Fui romántica desde pequeñita. Desde mi infancia me enseñaron a esperar al príncipe azul, a esperar un futuro de cuento de hadas en donde todo comienza con el final: y fueron felices y comieron perdices.

Siempre pensé que el principio del amor, como el de la materia, es que el amor nunca se crea ni se destruye que, simplemente, se transforma. Se transforma poco a poco, pasando de esa pasión ciega, abrasadora, arrebatadora, dolorosa y gozosa al mismo tiempo de los primeros encuentros a esa otra más tranquila que marca los primeros años de pareja para pasar a otra etapa dentro del amor… ¿cómo llamarla?. Uhhh... ¿de medida tolerancia? de los siguientes.

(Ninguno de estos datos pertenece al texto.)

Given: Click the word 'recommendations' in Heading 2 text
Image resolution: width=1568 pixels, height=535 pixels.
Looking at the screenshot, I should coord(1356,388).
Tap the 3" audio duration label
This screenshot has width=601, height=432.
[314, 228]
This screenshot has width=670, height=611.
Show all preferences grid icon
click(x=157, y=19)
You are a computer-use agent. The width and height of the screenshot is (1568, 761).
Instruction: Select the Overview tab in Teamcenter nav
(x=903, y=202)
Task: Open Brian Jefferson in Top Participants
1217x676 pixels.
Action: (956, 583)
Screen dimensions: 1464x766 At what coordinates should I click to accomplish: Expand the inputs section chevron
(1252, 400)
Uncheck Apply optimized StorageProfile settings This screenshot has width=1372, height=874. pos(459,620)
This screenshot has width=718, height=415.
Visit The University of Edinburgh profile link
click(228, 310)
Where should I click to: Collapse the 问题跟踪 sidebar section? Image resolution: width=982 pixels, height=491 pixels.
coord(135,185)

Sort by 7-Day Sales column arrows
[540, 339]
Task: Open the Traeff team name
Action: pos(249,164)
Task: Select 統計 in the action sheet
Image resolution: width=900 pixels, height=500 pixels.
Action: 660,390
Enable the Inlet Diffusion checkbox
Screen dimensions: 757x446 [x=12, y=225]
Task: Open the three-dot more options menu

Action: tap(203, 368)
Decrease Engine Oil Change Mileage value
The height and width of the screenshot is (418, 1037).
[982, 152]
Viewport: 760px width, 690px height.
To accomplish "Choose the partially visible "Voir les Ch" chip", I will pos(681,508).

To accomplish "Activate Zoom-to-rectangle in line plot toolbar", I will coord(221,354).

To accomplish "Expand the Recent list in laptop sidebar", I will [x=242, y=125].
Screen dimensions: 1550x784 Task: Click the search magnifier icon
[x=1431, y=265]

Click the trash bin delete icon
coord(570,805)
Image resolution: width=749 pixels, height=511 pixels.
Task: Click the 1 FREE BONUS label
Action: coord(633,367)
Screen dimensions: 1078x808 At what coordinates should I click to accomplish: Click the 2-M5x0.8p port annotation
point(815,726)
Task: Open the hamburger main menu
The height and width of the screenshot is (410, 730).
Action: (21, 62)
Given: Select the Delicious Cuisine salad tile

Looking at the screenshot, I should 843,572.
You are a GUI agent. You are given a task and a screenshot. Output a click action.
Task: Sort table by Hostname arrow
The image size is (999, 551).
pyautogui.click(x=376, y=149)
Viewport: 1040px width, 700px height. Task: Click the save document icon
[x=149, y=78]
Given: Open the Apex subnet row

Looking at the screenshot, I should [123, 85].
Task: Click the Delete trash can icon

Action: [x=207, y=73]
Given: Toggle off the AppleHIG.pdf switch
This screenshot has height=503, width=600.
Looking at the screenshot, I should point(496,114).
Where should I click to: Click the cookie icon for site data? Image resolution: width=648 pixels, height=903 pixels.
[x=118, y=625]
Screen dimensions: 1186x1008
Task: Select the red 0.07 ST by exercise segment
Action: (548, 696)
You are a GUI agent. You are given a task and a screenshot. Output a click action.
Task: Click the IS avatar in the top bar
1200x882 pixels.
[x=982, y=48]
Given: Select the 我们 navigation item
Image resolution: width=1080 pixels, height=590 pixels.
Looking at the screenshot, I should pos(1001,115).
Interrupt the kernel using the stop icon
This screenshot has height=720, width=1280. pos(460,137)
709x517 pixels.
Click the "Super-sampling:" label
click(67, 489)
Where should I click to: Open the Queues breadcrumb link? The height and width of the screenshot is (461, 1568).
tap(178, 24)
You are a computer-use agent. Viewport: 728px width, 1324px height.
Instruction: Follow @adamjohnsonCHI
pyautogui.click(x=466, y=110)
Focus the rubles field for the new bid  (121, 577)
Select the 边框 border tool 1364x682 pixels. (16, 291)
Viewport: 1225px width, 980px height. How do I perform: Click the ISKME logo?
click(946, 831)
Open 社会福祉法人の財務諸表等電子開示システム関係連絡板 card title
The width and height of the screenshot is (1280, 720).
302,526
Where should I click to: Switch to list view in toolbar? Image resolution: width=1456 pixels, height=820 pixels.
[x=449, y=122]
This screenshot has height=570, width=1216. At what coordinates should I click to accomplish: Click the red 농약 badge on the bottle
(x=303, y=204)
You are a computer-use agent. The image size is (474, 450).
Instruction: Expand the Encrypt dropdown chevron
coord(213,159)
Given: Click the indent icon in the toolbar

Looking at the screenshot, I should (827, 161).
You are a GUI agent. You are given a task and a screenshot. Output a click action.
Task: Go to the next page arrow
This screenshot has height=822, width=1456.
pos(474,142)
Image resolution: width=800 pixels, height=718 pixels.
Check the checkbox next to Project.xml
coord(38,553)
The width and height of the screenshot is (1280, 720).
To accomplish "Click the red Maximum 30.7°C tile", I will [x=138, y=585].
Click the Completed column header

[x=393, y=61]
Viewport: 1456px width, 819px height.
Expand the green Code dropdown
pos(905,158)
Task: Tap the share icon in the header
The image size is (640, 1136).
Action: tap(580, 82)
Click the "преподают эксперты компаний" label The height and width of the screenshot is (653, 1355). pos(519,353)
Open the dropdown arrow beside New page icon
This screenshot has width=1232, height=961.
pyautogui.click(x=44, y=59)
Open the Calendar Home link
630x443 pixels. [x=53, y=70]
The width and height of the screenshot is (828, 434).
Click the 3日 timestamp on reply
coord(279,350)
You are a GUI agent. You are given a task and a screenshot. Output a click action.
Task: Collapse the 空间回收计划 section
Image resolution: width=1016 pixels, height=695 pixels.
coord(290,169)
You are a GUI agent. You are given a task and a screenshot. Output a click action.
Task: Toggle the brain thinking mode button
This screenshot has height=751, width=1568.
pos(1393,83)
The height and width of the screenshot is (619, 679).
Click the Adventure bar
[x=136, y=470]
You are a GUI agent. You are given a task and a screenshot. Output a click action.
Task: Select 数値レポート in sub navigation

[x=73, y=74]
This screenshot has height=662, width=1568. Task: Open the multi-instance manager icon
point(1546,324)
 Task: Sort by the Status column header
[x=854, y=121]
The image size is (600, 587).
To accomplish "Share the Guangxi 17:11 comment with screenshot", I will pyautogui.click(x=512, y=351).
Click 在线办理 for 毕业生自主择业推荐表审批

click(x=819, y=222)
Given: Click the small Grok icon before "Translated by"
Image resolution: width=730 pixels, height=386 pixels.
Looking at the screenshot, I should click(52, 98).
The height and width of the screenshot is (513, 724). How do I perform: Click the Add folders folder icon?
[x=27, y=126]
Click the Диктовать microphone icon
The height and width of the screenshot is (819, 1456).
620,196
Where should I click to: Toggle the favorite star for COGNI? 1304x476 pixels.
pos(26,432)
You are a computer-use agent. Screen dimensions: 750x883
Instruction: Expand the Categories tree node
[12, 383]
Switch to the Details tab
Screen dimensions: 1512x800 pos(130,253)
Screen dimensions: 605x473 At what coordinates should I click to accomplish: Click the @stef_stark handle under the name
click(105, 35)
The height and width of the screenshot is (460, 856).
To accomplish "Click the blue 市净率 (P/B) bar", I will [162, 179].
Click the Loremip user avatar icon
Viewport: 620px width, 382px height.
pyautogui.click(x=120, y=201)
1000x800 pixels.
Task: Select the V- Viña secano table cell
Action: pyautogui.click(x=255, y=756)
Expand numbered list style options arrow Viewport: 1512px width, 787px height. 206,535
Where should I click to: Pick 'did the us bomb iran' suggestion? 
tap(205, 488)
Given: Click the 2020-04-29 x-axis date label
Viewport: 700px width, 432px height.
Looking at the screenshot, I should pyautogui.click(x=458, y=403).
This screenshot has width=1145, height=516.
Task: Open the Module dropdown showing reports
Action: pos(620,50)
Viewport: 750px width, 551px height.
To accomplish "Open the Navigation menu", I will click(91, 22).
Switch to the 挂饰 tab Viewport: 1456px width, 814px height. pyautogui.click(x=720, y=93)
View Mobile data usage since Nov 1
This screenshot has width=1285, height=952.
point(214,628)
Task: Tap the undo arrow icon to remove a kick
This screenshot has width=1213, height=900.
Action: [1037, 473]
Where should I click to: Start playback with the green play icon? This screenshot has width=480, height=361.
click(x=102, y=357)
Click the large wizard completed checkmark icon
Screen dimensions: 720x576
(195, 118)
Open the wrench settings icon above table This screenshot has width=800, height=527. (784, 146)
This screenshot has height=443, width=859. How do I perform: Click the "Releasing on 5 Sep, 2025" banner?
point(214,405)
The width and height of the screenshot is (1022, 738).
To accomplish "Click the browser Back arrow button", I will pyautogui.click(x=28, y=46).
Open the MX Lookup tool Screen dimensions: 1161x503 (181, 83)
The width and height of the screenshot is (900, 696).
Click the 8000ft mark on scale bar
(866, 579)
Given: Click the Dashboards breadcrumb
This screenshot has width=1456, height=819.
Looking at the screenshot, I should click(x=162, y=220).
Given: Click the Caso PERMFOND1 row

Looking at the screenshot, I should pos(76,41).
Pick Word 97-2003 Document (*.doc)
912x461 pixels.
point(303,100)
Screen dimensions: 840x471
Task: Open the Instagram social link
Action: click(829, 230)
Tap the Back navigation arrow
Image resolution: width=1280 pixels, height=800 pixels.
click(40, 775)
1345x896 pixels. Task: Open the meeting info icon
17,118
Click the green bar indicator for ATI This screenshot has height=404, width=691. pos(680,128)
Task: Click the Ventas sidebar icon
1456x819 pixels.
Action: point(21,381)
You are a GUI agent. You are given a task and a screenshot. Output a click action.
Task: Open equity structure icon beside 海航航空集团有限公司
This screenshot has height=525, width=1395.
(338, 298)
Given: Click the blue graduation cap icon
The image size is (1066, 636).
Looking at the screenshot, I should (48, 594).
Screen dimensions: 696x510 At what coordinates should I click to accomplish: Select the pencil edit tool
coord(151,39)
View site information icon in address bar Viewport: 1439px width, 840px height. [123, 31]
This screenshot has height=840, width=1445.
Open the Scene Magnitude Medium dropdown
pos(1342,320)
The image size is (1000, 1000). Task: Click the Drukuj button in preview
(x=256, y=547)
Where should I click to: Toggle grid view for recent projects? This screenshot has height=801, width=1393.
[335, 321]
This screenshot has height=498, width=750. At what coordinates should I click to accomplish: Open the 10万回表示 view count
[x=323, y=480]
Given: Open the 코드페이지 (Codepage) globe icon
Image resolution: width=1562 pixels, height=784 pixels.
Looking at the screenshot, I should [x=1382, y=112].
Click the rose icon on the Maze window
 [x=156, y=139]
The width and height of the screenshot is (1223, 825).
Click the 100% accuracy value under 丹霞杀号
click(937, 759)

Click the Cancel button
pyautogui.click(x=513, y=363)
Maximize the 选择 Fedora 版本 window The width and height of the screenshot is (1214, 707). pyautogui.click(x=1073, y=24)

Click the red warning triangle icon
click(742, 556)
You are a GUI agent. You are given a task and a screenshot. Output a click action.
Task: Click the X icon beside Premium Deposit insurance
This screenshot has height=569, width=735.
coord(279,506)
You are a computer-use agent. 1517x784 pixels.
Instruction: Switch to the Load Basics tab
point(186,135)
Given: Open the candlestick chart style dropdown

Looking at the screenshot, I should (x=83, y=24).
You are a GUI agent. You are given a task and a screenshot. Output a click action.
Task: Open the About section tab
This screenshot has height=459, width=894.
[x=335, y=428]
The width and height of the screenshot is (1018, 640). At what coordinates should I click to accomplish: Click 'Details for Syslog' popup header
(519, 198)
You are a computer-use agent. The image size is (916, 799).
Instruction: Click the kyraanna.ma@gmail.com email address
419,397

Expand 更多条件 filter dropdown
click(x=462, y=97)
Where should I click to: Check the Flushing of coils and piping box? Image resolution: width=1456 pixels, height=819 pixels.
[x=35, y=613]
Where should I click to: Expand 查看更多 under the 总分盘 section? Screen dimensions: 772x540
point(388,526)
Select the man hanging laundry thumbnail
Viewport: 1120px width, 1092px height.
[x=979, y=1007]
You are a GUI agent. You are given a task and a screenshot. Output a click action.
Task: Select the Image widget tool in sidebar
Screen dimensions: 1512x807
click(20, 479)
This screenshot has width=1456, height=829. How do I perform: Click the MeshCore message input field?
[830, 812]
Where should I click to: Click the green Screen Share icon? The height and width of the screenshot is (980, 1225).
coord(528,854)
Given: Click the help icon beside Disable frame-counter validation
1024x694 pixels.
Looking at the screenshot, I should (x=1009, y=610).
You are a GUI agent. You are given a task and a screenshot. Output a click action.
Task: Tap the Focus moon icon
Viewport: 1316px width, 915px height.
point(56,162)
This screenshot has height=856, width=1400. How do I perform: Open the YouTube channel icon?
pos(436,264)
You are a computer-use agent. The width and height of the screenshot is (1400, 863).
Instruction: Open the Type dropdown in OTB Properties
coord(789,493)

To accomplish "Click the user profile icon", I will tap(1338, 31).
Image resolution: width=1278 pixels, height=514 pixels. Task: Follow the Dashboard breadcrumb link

A no querer abrir mucho los ojos porque puedes ver demasiado, es preferible ser ciego a ver con demasiada nitidez las miserias de nuestra pareja, de la persona a la que hemos elegido para compartir toda nuestra vida. Preferimos revestir de rosa la convivencia y dejar pasar inadvertido el aburrimiento que termina corroyendo todo lo que tiene alrededor.

Todo esto, positivo y negativo, también trae consigo algo bueno y es la unión de fuerzas, la sinergia para sacar adelante a los hijos, esos verdaderos frutos de la pasión. Y, finalmente, con los años, pasa a convertirse en conocimiento, en compañía, en necesidad, tranquilidad... creo que en verdadero amor.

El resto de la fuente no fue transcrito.